- Recorded data -
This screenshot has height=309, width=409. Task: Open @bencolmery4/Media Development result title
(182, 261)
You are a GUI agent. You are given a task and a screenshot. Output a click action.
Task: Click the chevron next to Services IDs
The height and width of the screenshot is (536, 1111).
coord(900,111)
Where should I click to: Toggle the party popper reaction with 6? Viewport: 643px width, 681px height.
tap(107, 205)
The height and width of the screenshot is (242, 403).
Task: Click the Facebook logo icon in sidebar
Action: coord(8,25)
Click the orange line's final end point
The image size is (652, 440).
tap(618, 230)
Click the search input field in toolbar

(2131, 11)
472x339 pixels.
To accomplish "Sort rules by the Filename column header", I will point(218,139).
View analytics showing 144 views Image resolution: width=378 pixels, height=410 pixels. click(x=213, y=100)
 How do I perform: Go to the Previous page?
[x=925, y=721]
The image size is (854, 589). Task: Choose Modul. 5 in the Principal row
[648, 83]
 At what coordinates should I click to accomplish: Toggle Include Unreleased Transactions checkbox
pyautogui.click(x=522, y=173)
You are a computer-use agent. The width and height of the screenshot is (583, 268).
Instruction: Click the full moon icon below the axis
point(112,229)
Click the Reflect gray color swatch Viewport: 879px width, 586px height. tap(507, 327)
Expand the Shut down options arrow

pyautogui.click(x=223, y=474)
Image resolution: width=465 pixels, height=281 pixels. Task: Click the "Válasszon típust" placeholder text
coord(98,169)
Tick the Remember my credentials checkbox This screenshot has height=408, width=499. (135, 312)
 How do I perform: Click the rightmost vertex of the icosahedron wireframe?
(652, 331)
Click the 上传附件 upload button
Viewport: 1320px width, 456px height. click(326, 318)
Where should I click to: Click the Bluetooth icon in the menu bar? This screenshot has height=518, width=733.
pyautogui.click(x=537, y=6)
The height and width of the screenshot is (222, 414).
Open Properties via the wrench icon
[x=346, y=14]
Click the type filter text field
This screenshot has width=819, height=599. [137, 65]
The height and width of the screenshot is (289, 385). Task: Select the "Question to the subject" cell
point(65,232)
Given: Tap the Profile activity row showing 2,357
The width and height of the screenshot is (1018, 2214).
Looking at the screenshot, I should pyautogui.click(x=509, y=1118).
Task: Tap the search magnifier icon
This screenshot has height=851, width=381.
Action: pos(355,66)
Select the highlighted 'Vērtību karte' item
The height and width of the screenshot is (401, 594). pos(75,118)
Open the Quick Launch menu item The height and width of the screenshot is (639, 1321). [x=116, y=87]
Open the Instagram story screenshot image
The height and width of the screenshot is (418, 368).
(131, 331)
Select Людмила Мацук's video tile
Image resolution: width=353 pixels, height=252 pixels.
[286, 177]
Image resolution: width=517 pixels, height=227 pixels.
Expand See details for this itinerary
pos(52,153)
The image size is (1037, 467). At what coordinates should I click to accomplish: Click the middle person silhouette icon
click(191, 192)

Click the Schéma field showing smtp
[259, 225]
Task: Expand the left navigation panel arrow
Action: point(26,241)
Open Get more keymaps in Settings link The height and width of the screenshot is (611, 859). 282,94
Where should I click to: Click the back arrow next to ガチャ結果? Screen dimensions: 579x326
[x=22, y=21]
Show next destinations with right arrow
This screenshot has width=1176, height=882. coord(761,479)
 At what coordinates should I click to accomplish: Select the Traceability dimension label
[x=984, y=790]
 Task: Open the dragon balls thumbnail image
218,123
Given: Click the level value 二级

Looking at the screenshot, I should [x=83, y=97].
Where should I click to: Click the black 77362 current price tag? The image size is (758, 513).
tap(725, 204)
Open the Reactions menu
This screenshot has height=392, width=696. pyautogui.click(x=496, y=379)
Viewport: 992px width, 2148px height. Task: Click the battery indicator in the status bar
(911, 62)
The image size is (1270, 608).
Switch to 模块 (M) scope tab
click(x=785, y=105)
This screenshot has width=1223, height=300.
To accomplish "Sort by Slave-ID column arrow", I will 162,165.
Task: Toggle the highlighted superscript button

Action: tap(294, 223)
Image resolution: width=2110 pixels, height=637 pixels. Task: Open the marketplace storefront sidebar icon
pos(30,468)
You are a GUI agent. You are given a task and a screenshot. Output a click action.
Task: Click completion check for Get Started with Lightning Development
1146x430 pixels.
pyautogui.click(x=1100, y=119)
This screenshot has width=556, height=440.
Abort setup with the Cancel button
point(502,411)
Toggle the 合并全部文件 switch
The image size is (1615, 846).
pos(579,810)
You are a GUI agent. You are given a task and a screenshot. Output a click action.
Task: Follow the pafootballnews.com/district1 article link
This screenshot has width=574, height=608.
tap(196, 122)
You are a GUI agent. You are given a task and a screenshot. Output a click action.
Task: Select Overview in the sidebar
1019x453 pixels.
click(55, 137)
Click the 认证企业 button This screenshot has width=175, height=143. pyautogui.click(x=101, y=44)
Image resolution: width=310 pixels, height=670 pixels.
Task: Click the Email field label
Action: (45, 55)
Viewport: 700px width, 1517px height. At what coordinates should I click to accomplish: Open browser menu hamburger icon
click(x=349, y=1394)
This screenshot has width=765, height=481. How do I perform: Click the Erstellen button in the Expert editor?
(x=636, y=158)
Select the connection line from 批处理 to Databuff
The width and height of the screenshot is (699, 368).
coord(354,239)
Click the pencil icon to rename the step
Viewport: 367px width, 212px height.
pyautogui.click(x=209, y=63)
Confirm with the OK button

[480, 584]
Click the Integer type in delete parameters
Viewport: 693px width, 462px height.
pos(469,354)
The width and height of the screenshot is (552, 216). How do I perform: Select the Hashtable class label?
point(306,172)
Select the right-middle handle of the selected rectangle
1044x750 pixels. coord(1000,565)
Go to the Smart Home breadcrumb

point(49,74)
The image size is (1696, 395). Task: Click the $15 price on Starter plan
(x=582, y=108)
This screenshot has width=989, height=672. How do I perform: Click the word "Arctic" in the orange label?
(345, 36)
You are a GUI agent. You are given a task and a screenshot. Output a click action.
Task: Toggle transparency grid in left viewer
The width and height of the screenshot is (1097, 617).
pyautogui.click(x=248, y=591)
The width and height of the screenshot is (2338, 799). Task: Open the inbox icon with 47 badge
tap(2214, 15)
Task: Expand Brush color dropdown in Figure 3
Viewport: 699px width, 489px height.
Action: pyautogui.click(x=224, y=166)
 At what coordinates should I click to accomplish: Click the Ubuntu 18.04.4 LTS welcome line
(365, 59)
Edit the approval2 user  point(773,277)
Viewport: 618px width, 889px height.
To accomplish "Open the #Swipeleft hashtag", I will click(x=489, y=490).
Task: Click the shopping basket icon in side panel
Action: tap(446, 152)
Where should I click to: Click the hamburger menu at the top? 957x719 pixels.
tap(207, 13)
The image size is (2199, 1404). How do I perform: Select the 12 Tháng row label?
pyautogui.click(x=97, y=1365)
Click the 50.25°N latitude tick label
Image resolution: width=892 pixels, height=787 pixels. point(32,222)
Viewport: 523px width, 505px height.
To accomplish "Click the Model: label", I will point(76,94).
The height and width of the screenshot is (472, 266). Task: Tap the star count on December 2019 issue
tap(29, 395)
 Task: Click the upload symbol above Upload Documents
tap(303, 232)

- Problem statement -
Give back the whole listing exactly.

- Expected output -
This screenshot has height=309, width=409. Task: Open @bencolmery4/Media Development result title
(182, 261)
You are a GUI agent. You are given a task and a screenshot. Output a click action.
Task: Click the chevron next to Services IDs
The height and width of the screenshot is (536, 1111).
coord(900,111)
Where should I click to: Toggle the party popper reaction with 6? Viewport: 643px width, 681px height.
tap(107, 205)
The height and width of the screenshot is (242, 403).
Task: Click the Facebook logo icon in sidebar
Action: coord(8,25)
Click the orange line's final end point
The image size is (652, 440).
tap(618, 230)
Click the search input field in toolbar

(2131, 11)
472x339 pixels.
To accomplish "Sort rules by the Filename column header", I will point(218,139).
View analytics showing 144 views Image resolution: width=378 pixels, height=410 pixels. click(x=213, y=100)
 How do I perform: Go to the Previous page?
[x=925, y=721]
The image size is (854, 589). Task: Choose Modul. 5 in the Principal row
[648, 83]
 At what coordinates should I click to accomplish: Toggle Include Unreleased Transactions checkbox
pyautogui.click(x=522, y=173)
You are a computer-use agent. The width and height of the screenshot is (583, 268).
Instruction: Click the full moon icon below the axis
point(112,229)
Click the Reflect gray color swatch Viewport: 879px width, 586px height. tap(507, 327)
Expand the Shut down options arrow

pyautogui.click(x=223, y=474)
Image resolution: width=465 pixels, height=281 pixels. Task: Click the "Válasszon típust" placeholder text
coord(98,169)
Tick the Remember my credentials checkbox This screenshot has height=408, width=499. (135, 312)
 How do I perform: Click the rightmost vertex of the icosahedron wireframe?
(652, 331)
Click the 上传附件 upload button
Viewport: 1320px width, 456px height. click(326, 318)
Where should I click to: Click the Bluetooth icon in the menu bar? This screenshot has height=518, width=733.
pyautogui.click(x=537, y=6)
The height and width of the screenshot is (222, 414).
Open Properties via the wrench icon
[x=346, y=14]
Click the type filter text field
This screenshot has width=819, height=599. [137, 65]
The height and width of the screenshot is (289, 385). Task: Select the "Question to the subject" cell
point(65,232)
Given: Tap the Profile activity row showing 2,357
The width and height of the screenshot is (1018, 2214).
Looking at the screenshot, I should pyautogui.click(x=509, y=1118).
Task: Tap the search magnifier icon
This screenshot has height=851, width=381.
Action: pos(355,66)
Select the highlighted 'Vērtību karte' item
The height and width of the screenshot is (401, 594). pos(75,118)
Open the Quick Launch menu item The height and width of the screenshot is (639, 1321). [x=116, y=87]
Open the Instagram story screenshot image
The height and width of the screenshot is (418, 368).
(131, 331)
Select Людмила Мацук's video tile
Image resolution: width=353 pixels, height=252 pixels.
[286, 177]
Image resolution: width=517 pixels, height=227 pixels.
Expand See details for this itinerary
pos(52,153)
The image size is (1037, 467). At what coordinates should I click to accomplish: Click the middle person silhouette icon
click(191, 192)

Click the Schéma field showing smtp
[259, 225]
Task: Expand the left navigation panel arrow
Action: point(26,241)
Open Get more keymaps in Settings link The height and width of the screenshot is (611, 859). 282,94
Where should I click to: Click the back arrow next to ガチャ結果? Screen dimensions: 579x326
[x=22, y=21]
Show next destinations with right arrow
This screenshot has width=1176, height=882. coord(761,479)
 At what coordinates should I click to accomplish: Select the Traceability dimension label
[x=984, y=790]
 Task: Open the dragon balls thumbnail image
218,123
Given: Click the level value 二级

Looking at the screenshot, I should [x=83, y=97].
Where should I click to: Click the black 77362 current price tag? The image size is (758, 513).
tap(725, 204)
Open the Reactions menu
This screenshot has height=392, width=696. pyautogui.click(x=496, y=379)
Viewport: 992px width, 2148px height. Task: Click the battery indicator in the status bar
(911, 62)
The image size is (1270, 608).
Switch to 模块 (M) scope tab
click(x=785, y=105)
This screenshot has width=1223, height=300.
To accomplish "Sort by Slave-ID column arrow", I will 162,165.
Task: Toggle the highlighted superscript button

Action: tap(294, 223)
Image resolution: width=2110 pixels, height=637 pixels. Task: Open the marketplace storefront sidebar icon
pos(30,468)
You are a GUI agent. You are given a task and a screenshot. Output a click action.
Task: Click completion check for Get Started with Lightning Development
1146x430 pixels.
pyautogui.click(x=1100, y=119)
This screenshot has width=556, height=440.
Abort setup with the Cancel button
point(502,411)
Toggle the 合并全部文件 switch
The image size is (1615, 846).
pos(579,810)
You are a GUI agent. You are given a task and a screenshot. Output a click action.
Task: Follow the pafootballnews.com/district1 article link
This screenshot has width=574, height=608.
tap(196, 122)
You are a GUI agent. You are given a task and a screenshot. Output a click action.
Task: Select Overview in the sidebar
1019x453 pixels.
click(55, 137)
Click the 认证企业 button This screenshot has width=175, height=143. pyautogui.click(x=101, y=44)
Image resolution: width=310 pixels, height=670 pixels.
Task: Click the Email field label
Action: (45, 55)
Viewport: 700px width, 1517px height. At what coordinates should I click to accomplish: Open browser menu hamburger icon
click(x=349, y=1394)
This screenshot has width=765, height=481. How do I perform: Click the Erstellen button in the Expert editor?
(x=636, y=158)
Select the connection line from 批处理 to Databuff
The width and height of the screenshot is (699, 368).
coord(354,239)
Click the pencil icon to rename the step
Viewport: 367px width, 212px height.
pyautogui.click(x=209, y=63)
Confirm with the OK button

[480, 584]
Click the Integer type in delete parameters
Viewport: 693px width, 462px height.
pos(469,354)
The width and height of the screenshot is (552, 216). How do I perform: Select the Hashtable class label?
point(306,172)
Select the right-middle handle of the selected rectangle
1044x750 pixels. coord(1000,565)
Go to the Smart Home breadcrumb

point(49,74)
The image size is (1696, 395). Task: Click the $15 price on Starter plan
(x=582, y=108)
This screenshot has width=989, height=672. How do I perform: Click the word "Arctic" in the orange label?
(345, 36)
You are a GUI agent. You are given a task and a screenshot. Output a click action.
Task: Toggle transparency grid in left viewer
The width and height of the screenshot is (1097, 617).
pyautogui.click(x=248, y=591)
The width and height of the screenshot is (2338, 799). Task: Open the inbox icon with 47 badge
tap(2214, 15)
Task: Expand Brush color dropdown in Figure 3
Viewport: 699px width, 489px height.
Action: pyautogui.click(x=224, y=166)
 At what coordinates should I click to accomplish: Click the Ubuntu 18.04.4 LTS welcome line
(365, 59)
Edit the approval2 user  point(773,277)
Viewport: 618px width, 889px height.
To accomplish "Open the #Swipeleft hashtag", I will click(x=489, y=490).
Task: Click the shopping basket icon in side panel
Action: tap(446, 152)
Where should I click to: Click the hamburger menu at the top? 957x719 pixels.
tap(207, 13)
The image size is (2199, 1404). How do I perform: Select the 12 Tháng row label?
pyautogui.click(x=97, y=1365)
Click the 50.25°N latitude tick label
Image resolution: width=892 pixels, height=787 pixels. point(32,222)
Viewport: 523px width, 505px height.
To accomplish "Click the Model: label", I will point(76,94).
The height and width of the screenshot is (472, 266). Task: Tap the star count on December 2019 issue
tap(29, 395)
 Task: Click the upload symbol above Upload Documents
tap(303, 232)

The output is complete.